_Objective:_
Reproduce the rows below without any change, from the first one through the line holding "Action: click(88, 1244)", including that line.

_Source data:_

______

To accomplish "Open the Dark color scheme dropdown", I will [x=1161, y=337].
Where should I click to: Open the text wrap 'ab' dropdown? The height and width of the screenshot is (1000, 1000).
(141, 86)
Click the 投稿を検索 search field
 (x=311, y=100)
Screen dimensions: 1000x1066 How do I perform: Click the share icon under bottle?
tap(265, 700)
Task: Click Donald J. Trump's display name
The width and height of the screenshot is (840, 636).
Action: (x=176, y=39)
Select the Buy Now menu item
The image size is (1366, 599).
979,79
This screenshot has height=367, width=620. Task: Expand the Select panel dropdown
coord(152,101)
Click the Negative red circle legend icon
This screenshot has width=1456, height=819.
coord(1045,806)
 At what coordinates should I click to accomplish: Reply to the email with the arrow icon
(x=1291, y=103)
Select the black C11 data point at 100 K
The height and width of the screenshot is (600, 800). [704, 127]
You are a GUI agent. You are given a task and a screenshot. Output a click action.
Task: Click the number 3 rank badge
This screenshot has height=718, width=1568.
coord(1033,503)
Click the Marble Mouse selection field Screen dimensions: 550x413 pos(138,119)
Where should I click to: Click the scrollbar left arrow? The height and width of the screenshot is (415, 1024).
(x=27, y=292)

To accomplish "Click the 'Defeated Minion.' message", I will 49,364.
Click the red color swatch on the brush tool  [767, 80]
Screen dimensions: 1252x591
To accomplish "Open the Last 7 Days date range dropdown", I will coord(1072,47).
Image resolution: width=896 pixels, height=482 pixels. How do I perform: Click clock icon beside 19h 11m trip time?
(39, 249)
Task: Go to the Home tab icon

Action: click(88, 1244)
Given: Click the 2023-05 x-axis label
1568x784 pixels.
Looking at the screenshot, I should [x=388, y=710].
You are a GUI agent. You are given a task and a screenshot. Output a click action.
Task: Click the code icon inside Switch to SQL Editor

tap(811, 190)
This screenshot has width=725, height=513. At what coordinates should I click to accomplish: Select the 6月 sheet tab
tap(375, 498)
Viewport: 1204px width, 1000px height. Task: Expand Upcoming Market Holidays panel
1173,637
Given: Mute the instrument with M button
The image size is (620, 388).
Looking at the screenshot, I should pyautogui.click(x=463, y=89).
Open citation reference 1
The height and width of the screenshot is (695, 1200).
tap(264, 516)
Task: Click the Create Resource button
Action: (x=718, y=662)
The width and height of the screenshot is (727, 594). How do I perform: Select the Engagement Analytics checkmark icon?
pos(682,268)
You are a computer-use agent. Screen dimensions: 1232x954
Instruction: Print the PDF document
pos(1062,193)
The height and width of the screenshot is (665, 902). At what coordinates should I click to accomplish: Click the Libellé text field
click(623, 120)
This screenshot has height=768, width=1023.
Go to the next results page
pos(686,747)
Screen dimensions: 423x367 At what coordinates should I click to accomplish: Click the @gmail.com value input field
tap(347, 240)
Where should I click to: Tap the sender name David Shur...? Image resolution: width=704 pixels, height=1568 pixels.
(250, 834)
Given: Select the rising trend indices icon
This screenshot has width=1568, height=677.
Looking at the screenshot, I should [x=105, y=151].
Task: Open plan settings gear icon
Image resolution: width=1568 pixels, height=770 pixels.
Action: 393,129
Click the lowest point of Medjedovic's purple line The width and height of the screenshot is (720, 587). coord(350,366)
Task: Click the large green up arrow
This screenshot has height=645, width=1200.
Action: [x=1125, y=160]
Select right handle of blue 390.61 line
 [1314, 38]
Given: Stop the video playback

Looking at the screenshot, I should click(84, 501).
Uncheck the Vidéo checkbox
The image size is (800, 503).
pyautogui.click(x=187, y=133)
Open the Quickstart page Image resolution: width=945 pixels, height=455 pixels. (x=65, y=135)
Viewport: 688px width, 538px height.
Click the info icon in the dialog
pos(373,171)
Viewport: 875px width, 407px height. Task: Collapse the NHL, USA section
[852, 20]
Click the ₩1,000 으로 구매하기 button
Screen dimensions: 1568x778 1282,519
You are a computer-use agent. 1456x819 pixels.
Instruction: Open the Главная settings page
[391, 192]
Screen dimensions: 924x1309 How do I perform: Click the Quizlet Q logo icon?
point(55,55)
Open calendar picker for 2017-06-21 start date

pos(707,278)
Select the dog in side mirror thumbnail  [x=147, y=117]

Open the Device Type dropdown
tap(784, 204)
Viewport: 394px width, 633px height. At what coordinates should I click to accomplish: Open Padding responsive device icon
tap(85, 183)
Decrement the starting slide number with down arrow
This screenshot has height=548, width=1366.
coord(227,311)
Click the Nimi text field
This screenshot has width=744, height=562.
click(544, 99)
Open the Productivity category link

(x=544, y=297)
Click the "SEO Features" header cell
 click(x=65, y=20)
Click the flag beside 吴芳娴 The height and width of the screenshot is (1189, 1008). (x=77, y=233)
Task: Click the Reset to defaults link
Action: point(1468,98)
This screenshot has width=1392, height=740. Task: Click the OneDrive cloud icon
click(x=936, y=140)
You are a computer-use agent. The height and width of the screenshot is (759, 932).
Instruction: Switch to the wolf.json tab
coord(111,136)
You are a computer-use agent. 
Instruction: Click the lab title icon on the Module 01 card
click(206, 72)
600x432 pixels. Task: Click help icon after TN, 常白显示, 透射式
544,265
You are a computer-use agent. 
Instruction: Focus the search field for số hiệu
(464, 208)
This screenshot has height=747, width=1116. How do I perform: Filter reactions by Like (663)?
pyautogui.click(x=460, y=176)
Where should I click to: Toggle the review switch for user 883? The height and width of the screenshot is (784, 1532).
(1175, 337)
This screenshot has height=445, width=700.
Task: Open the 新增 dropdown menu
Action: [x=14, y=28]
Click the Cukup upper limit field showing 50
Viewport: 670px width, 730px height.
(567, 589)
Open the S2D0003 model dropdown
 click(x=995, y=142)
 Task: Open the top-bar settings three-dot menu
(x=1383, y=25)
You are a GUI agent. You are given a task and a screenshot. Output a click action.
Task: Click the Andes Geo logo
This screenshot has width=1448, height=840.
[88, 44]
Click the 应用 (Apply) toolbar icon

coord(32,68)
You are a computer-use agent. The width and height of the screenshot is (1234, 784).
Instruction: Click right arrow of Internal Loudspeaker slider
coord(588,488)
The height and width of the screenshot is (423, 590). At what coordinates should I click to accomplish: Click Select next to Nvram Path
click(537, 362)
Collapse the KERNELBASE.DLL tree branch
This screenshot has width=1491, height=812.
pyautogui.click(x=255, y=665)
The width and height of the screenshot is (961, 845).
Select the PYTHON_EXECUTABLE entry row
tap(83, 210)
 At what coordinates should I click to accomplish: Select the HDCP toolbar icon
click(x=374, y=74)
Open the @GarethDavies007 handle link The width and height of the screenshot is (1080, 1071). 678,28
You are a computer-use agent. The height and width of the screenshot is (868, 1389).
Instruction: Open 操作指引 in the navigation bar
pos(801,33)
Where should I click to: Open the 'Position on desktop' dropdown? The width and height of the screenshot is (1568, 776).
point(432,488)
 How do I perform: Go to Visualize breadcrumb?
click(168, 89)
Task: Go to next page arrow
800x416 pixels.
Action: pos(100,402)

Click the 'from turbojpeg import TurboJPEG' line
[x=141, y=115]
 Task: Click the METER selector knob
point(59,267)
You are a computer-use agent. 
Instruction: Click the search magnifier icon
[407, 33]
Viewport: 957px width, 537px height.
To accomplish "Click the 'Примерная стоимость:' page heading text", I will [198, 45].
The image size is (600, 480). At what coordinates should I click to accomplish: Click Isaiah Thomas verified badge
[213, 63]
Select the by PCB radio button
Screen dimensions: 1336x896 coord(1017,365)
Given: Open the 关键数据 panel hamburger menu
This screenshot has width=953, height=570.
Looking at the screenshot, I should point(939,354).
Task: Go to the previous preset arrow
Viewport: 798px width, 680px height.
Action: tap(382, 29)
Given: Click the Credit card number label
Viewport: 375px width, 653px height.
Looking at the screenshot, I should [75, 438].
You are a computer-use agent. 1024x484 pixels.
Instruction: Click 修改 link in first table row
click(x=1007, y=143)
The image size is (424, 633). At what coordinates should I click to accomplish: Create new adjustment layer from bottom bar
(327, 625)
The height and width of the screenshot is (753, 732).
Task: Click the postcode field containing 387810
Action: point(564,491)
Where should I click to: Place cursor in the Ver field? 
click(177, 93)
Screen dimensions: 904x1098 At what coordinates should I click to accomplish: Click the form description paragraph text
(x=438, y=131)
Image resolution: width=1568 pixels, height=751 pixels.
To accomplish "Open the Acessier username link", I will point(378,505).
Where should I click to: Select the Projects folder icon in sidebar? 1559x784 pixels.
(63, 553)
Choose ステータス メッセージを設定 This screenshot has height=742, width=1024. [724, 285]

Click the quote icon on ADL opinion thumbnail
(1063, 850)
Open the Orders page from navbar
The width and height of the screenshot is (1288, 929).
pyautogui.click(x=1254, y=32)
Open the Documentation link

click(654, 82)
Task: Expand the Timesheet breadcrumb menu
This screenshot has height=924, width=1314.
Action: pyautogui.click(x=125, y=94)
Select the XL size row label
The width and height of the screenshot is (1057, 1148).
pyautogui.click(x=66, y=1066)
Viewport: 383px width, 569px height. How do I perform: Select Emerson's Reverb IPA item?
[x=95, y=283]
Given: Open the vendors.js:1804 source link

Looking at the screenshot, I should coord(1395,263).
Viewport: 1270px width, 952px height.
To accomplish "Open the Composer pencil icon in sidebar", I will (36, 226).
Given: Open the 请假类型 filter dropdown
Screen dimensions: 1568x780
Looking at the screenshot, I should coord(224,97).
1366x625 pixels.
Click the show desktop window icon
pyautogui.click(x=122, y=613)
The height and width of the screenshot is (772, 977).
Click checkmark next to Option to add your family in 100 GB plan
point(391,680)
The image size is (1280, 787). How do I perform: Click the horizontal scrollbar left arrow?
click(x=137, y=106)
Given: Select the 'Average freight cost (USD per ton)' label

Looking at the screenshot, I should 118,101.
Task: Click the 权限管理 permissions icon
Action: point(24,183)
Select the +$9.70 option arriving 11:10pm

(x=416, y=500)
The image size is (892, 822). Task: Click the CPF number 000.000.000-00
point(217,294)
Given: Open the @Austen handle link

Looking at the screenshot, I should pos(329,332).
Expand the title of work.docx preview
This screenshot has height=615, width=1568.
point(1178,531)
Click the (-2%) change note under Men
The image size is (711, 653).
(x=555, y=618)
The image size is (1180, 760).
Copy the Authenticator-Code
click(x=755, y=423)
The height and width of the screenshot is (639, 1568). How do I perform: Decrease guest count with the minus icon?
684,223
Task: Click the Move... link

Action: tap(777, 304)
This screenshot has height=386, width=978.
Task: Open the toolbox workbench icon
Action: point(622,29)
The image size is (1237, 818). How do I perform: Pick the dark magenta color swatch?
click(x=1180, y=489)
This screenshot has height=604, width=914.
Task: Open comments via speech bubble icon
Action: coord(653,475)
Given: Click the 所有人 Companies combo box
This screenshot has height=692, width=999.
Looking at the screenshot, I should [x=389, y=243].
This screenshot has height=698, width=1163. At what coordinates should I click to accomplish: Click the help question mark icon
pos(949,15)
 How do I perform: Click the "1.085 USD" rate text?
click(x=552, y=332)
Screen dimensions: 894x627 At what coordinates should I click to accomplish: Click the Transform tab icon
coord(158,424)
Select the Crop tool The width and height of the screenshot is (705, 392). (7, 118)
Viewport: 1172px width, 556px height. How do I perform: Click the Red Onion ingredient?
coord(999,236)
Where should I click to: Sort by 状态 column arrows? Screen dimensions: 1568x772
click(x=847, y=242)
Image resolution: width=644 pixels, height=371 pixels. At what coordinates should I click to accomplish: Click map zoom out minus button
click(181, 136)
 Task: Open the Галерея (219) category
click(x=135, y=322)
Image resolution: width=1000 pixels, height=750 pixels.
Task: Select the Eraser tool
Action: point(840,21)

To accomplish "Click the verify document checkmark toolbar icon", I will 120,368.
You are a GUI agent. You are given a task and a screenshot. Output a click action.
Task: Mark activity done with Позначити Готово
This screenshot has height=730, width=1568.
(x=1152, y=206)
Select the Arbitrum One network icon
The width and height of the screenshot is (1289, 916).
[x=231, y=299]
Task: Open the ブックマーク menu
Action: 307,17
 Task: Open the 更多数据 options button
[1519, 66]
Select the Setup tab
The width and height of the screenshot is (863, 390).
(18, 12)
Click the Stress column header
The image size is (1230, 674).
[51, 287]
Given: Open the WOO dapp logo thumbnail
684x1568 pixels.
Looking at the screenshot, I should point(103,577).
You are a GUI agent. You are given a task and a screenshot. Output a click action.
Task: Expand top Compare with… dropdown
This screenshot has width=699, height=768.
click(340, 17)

______

_Problem solution:_
To accomplish "Open the Dark color scheme dropdown", I will [x=1161, y=337].
Where should I click to: Open the text wrap 'ab' dropdown? The height and width of the screenshot is (1000, 1000).
(141, 86)
Click the 投稿を検索 search field
 (x=311, y=100)
Screen dimensions: 1000x1066 How do I perform: Click the share icon under bottle?
tap(265, 700)
Task: Click Donald J. Trump's display name
The width and height of the screenshot is (840, 636).
Action: (x=176, y=39)
Select the Buy Now menu item
The image size is (1366, 599).
979,79
This screenshot has height=367, width=620. Task: Expand the Select panel dropdown
coord(152,101)
Click the Negative red circle legend icon
This screenshot has width=1456, height=819.
coord(1045,806)
 At what coordinates should I click to accomplish: Reply to the email with the arrow icon
(x=1291, y=103)
Select the black C11 data point at 100 K
The height and width of the screenshot is (600, 800). [704, 127]
You are a GUI agent. You are given a task and a screenshot. Output a click action.
Task: Click the number 3 rank badge
This screenshot has height=718, width=1568.
coord(1033,503)
Click the Marble Mouse selection field Screen dimensions: 550x413 pos(138,119)
Where should I click to: Click the scrollbar left arrow? The height and width of the screenshot is (415, 1024).
(x=27, y=292)

To accomplish "Click the 'Defeated Minion.' message", I will 49,364.
Click the red color swatch on the brush tool  [767, 80]
Screen dimensions: 1252x591
To accomplish "Open the Last 7 Days date range dropdown", I will coord(1072,47).
Image resolution: width=896 pixels, height=482 pixels. How do I perform: Click clock icon beside 19h 11m trip time?
(39, 249)
Task: Go to the Home tab icon

Action: click(88, 1244)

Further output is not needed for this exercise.